(Collected data entries)
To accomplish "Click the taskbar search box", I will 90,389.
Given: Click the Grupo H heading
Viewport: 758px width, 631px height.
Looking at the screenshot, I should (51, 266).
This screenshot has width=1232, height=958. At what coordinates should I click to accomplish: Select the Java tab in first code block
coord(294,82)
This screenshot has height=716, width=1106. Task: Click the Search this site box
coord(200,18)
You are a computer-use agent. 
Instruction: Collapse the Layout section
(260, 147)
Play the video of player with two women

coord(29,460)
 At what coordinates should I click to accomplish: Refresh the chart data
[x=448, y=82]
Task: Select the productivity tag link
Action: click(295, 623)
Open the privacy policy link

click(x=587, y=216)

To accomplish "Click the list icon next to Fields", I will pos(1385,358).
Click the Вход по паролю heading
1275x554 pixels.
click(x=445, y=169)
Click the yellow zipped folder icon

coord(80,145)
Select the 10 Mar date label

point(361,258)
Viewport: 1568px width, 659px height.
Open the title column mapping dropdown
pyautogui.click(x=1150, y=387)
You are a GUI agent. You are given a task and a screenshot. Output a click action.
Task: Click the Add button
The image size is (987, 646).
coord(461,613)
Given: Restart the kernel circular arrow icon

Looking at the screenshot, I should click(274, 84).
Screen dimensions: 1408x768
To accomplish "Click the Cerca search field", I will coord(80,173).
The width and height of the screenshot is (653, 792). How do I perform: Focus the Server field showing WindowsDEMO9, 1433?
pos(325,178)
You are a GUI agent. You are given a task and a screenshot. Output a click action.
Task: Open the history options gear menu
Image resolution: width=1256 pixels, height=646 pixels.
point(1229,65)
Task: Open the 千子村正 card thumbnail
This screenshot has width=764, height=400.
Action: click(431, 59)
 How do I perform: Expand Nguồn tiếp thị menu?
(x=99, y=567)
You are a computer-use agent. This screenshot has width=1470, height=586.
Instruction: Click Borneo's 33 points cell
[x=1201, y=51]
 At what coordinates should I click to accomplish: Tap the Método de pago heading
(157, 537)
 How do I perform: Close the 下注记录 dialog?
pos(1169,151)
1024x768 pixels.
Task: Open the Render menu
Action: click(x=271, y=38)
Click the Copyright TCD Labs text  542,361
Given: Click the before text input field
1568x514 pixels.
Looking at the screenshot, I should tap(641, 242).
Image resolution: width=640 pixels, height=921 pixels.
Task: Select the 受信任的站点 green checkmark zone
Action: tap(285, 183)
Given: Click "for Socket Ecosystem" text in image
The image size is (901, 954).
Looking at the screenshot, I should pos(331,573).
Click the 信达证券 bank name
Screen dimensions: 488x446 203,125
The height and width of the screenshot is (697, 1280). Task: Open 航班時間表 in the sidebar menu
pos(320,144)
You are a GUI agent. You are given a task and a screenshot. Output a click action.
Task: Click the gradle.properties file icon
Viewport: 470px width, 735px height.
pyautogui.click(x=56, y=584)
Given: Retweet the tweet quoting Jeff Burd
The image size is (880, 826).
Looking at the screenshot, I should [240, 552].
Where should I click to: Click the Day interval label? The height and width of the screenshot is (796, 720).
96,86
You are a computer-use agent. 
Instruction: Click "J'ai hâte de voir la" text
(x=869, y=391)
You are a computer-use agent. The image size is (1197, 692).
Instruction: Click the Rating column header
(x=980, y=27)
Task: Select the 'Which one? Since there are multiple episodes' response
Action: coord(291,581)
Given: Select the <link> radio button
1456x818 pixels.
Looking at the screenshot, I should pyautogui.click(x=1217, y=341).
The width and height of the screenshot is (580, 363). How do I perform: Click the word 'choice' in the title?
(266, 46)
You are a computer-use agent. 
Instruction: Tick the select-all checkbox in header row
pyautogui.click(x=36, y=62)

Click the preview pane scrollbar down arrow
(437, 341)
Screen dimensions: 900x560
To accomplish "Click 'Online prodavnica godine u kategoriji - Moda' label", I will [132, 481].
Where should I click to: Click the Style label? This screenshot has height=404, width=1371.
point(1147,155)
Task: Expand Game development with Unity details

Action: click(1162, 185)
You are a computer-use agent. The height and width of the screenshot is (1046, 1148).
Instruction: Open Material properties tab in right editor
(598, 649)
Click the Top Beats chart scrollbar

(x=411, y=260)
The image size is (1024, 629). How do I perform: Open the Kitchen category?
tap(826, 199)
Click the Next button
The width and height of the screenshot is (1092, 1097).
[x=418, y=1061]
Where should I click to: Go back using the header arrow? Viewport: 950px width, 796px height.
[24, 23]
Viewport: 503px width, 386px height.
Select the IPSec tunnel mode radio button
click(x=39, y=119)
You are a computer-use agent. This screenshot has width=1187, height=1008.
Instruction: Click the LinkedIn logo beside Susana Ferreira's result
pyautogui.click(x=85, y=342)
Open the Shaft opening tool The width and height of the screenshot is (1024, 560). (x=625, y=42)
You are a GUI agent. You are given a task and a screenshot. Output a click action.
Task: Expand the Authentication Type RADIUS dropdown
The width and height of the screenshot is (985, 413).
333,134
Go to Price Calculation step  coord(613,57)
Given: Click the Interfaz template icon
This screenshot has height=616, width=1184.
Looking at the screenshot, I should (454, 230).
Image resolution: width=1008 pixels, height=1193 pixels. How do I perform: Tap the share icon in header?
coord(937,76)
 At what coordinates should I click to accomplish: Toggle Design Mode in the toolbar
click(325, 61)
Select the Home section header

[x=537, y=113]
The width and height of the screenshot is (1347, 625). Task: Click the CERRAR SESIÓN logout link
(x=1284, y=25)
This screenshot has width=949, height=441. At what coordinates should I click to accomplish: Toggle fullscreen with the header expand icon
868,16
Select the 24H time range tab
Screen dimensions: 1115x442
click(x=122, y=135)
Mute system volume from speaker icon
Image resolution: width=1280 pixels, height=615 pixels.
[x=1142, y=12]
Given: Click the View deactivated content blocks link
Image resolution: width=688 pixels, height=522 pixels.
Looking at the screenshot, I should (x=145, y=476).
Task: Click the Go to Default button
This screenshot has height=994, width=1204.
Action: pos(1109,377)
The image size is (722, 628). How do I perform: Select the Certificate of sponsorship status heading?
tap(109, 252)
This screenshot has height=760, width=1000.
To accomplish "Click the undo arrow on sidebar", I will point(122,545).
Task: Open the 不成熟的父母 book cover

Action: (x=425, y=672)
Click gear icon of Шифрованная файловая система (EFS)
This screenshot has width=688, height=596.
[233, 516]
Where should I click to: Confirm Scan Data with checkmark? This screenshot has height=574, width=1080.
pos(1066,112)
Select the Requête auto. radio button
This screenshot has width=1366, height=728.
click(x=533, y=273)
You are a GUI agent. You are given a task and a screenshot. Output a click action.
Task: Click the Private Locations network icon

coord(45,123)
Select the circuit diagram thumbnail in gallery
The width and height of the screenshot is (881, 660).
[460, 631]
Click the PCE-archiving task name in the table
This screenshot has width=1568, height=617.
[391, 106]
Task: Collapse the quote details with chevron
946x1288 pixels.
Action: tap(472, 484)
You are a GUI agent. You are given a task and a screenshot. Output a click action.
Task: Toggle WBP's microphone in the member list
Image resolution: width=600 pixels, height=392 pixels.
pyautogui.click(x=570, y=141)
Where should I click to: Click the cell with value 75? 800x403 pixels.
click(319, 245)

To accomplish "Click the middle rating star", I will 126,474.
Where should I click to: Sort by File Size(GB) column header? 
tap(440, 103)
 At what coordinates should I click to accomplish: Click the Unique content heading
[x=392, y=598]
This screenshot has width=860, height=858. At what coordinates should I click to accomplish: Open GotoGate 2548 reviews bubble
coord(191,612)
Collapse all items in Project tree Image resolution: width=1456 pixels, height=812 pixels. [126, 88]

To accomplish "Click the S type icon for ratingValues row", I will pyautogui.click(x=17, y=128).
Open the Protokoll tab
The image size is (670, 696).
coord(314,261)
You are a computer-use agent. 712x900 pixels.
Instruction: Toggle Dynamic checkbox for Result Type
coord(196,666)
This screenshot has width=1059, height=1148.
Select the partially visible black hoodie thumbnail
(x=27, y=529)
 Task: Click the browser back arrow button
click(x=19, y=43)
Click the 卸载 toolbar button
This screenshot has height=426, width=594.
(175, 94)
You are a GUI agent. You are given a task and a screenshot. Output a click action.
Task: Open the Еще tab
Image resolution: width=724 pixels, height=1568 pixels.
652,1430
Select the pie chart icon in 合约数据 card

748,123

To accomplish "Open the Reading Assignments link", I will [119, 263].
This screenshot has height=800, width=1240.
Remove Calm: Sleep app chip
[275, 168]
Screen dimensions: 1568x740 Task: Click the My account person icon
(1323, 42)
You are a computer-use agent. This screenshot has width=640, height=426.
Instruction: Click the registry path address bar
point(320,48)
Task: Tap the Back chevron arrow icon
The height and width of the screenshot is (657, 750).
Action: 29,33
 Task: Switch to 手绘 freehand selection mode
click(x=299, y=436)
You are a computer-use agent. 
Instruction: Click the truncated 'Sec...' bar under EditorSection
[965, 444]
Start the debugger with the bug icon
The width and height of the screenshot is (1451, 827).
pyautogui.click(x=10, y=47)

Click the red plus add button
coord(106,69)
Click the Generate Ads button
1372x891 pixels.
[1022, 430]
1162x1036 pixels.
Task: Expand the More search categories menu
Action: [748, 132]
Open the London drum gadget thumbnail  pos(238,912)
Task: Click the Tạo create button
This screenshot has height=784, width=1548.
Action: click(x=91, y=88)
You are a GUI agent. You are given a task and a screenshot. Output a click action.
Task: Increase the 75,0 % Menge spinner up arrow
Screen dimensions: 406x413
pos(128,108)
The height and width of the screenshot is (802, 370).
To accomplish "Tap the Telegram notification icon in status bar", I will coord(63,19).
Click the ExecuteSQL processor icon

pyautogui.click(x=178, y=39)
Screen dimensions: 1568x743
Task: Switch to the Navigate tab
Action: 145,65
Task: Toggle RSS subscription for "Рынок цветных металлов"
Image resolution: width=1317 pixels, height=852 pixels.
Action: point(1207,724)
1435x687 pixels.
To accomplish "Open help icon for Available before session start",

» Task details:
Scan the entries above for the line containing "Given: Click the Interfaz template icon", and copy it and all lines after it exactly, down to and including the line containing "Task: Click the Go to Default button".

» Solution to the exercise:
Given: Click the Interfaz template icon
This screenshot has height=616, width=1184.
Looking at the screenshot, I should (454, 230).
Image resolution: width=1008 pixels, height=1193 pixels. How do I perform: Tap the share icon in header?
coord(937,76)
 At what coordinates should I click to accomplish: Toggle Design Mode in the toolbar
click(325, 61)
Select the Home section header

[x=537, y=113]
The width and height of the screenshot is (1347, 625). Task: Click the CERRAR SESIÓN logout link
(x=1284, y=25)
This screenshot has width=949, height=441. At what coordinates should I click to accomplish: Toggle fullscreen with the header expand icon
868,16
Select the 24H time range tab
Screen dimensions: 1115x442
click(x=122, y=135)
Mute system volume from speaker icon
Image resolution: width=1280 pixels, height=615 pixels.
[x=1142, y=12]
Given: Click the View deactivated content blocks link
Image resolution: width=688 pixels, height=522 pixels.
Looking at the screenshot, I should (x=145, y=476).
Task: Click the Go to Default button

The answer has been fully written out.